Passage:
- - -

By phila.fyi
Circus School Closing, Negro League Mural & Cruise Ships in Philly
Philadelphia is losing the only accredited circus school in the country. The Circadium School of Contemporary Circus, based in Mt. Airy, will shut down on June 1 after federal funding cuts made continued operation impossible for the school, which opened in 2017.
Circadium founder Shana Kennedy said the board spent months looking for a way to keep the school alive. “We met over the course of the fall to try to figure out what our options were,” Kennedy told reporters. “It just reached a point where it just has become unsustainable.” The school had already absorbed multiple rounds of financial and administrative pressure since it opened, but the most recent federal cuts appear to have been the final blow. There is no accredited circus school anywhere else in the United States, which means this closure doesn’t just hurt Philly. It removes a one-of-a-kind training pipeline for performing artists across the entire country.

- - -

Record excerpts:

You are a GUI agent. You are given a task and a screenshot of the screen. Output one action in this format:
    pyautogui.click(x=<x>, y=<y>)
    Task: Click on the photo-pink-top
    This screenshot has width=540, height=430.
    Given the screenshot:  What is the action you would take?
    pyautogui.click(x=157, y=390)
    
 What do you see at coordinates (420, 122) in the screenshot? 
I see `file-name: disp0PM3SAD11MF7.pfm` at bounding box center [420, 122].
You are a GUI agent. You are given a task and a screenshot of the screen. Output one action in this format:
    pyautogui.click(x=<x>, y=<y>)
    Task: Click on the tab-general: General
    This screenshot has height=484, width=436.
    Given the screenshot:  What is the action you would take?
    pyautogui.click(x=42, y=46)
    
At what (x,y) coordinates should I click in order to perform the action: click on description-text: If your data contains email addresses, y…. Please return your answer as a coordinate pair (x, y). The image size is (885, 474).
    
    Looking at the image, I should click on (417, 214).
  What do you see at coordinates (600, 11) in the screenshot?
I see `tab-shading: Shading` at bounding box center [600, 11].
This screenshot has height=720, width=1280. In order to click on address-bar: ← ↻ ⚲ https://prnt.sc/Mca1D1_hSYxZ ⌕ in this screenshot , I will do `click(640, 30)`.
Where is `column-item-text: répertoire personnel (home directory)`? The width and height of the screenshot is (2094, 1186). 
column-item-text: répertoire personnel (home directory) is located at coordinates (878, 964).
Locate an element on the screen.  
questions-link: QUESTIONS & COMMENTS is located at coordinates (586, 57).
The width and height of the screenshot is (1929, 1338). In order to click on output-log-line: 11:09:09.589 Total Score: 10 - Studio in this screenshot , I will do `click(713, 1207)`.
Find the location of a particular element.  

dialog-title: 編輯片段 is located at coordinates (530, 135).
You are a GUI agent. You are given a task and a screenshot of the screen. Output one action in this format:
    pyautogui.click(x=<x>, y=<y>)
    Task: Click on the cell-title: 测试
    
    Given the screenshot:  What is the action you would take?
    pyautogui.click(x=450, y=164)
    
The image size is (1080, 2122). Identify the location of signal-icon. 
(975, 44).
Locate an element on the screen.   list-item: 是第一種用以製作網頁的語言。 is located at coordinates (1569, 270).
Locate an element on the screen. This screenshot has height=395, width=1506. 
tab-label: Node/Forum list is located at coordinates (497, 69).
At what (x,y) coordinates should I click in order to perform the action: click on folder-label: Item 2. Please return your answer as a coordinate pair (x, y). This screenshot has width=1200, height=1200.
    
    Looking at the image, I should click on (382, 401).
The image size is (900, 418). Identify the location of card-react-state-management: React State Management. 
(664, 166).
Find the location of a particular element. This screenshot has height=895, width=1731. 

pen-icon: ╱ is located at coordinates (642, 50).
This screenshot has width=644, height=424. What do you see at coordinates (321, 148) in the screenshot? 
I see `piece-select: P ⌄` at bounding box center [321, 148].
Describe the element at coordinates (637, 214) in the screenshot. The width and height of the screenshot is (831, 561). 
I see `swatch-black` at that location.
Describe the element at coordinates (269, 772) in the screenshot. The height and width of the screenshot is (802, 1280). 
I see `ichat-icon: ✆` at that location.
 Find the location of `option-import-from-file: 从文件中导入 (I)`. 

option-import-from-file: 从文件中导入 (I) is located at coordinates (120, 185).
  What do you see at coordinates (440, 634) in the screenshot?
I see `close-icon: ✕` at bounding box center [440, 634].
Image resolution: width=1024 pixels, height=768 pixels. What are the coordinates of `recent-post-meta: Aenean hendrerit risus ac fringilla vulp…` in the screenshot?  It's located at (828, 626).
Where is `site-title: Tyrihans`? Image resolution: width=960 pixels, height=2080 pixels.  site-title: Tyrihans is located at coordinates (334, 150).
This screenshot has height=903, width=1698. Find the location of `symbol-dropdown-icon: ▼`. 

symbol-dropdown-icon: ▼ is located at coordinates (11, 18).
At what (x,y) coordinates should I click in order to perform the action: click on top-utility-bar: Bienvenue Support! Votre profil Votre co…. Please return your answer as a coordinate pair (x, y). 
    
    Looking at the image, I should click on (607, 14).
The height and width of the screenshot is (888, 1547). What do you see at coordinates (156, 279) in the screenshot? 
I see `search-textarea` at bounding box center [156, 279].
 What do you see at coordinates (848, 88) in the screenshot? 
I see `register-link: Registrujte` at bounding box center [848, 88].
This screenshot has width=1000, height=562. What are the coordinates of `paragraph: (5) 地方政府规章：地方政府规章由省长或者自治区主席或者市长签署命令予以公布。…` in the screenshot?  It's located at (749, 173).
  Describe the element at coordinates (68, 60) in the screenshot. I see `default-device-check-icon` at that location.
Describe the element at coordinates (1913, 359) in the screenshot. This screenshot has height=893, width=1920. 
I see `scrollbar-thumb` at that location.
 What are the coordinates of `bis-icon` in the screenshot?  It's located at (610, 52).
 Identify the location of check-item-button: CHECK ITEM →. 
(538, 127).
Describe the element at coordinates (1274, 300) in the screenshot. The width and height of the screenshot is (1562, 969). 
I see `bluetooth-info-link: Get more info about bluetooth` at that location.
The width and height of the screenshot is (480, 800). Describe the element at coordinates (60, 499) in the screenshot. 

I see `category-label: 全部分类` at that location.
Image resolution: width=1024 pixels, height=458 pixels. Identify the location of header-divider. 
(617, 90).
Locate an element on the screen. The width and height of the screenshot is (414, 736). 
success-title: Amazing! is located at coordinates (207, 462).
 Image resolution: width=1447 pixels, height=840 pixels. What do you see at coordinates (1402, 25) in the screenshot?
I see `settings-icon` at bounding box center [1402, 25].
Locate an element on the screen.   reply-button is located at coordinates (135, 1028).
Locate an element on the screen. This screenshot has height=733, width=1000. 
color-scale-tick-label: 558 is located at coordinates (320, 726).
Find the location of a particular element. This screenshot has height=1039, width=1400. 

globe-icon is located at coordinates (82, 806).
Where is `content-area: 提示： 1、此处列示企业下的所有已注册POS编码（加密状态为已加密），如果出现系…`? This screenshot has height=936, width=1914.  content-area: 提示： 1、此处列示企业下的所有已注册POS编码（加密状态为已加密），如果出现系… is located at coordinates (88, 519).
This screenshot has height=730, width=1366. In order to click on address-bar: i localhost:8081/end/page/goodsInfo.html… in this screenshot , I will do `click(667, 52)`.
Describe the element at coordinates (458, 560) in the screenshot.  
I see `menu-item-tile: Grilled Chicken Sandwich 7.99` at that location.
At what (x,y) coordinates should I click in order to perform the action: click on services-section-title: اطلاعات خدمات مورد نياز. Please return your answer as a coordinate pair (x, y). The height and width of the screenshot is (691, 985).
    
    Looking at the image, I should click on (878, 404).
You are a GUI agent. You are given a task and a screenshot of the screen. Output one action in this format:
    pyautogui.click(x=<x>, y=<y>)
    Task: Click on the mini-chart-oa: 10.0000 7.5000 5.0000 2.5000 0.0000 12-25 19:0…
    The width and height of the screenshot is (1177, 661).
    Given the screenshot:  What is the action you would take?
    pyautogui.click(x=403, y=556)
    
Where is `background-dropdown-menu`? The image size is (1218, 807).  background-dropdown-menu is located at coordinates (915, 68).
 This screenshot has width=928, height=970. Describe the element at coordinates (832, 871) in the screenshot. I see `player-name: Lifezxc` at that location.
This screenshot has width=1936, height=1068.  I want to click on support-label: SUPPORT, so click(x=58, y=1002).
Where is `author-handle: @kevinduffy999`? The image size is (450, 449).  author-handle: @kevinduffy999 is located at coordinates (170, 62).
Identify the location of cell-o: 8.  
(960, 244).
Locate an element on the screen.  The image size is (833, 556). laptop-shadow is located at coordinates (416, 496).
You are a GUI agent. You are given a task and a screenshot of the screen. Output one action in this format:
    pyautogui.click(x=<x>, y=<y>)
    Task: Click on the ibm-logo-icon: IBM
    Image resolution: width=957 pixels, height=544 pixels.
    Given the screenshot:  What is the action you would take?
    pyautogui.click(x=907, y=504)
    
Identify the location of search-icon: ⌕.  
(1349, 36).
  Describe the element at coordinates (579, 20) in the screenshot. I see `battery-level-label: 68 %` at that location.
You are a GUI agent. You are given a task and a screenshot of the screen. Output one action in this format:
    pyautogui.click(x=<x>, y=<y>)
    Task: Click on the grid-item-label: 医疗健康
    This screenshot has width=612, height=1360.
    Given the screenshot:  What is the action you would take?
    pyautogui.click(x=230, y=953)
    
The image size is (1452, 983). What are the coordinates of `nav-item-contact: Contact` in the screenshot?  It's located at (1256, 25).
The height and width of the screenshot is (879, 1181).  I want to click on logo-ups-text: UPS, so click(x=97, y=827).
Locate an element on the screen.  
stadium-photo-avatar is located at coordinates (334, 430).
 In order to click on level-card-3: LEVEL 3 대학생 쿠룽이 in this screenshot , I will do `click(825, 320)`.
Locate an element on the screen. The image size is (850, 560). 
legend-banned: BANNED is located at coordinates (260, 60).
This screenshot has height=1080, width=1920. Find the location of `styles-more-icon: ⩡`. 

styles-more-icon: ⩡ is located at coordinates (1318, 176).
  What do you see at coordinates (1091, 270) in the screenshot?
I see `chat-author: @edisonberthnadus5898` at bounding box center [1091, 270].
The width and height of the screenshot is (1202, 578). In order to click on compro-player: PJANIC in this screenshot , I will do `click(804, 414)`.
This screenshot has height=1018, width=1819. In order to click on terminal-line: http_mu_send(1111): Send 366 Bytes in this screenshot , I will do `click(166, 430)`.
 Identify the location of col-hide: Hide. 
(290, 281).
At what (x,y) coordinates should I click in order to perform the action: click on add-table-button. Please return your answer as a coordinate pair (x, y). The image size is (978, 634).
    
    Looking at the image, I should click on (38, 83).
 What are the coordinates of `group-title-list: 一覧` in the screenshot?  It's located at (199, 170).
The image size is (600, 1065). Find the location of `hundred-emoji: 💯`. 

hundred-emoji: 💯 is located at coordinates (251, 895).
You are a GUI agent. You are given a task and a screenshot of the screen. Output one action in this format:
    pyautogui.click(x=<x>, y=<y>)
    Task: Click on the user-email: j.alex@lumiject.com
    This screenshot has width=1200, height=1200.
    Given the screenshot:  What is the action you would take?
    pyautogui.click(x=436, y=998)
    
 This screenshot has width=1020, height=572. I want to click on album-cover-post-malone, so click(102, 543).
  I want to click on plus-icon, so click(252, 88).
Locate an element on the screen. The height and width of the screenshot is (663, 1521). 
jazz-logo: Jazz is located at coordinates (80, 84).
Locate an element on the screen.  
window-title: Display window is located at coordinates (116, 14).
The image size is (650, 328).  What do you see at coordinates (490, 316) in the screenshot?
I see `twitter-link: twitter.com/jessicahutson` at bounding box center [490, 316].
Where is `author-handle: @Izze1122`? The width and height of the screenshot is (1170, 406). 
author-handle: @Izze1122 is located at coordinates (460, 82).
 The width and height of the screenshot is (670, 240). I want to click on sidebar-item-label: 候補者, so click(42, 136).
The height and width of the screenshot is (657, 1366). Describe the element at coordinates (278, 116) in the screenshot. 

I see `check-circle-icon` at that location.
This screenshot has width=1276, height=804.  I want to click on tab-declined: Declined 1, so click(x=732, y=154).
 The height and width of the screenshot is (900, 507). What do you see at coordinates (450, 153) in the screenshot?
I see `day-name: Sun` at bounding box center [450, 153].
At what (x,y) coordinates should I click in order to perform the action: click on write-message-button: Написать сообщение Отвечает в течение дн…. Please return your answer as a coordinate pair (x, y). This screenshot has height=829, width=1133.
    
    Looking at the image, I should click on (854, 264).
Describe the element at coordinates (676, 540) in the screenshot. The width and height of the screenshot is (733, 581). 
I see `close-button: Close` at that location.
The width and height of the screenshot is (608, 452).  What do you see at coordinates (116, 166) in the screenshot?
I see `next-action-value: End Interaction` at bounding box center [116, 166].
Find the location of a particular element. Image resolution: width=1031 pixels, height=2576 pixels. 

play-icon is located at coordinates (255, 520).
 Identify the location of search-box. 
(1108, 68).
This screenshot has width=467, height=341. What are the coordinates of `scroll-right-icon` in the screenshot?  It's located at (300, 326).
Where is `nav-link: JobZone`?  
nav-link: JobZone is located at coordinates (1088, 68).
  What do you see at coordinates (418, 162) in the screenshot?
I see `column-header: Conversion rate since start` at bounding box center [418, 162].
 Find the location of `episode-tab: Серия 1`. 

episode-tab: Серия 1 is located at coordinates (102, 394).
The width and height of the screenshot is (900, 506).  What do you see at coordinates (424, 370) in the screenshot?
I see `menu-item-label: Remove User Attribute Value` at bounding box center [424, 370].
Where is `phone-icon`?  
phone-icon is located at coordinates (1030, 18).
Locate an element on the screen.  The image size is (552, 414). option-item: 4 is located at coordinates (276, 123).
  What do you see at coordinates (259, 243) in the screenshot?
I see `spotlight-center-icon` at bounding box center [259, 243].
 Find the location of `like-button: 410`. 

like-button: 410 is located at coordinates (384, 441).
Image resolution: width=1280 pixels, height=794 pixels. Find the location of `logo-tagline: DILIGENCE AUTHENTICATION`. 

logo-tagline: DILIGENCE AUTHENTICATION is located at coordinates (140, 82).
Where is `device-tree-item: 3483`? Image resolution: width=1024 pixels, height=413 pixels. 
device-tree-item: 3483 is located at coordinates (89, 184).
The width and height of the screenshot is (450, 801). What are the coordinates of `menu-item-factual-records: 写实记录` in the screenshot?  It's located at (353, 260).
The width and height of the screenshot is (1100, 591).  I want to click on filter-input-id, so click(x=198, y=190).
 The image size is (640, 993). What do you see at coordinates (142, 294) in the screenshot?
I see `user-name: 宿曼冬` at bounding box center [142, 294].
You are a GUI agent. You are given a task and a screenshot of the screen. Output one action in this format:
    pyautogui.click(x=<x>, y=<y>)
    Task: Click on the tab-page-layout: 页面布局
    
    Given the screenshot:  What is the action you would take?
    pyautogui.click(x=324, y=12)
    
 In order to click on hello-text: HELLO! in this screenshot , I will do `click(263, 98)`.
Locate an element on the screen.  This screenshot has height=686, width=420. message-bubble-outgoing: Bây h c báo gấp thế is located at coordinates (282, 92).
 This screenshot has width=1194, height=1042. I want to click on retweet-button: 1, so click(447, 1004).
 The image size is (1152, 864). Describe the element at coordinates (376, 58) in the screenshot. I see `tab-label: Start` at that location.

- - -

Required tasks:
A) In the passage on the Philadelphia circus school closing, when will the Circadium School of Contemporary Circus shut down?
B) From the passage on the Philadelphia circus school closing, quote the part that opens with the words containing "By phila.fyi" and closes with "opened in 2017.".

Replies:
A) June 1

B)
By phila.fyi
Circus School Closing, Negro League Mural & Cruise Ships in Philly
Philadelphia is losing the only accredited circus school in the country. The Circadium School of Contemporary Circus, based in Mt. Airy, will shut down on June 1 after federal funding cuts made continued operation impossible for the school, which opened in 2017.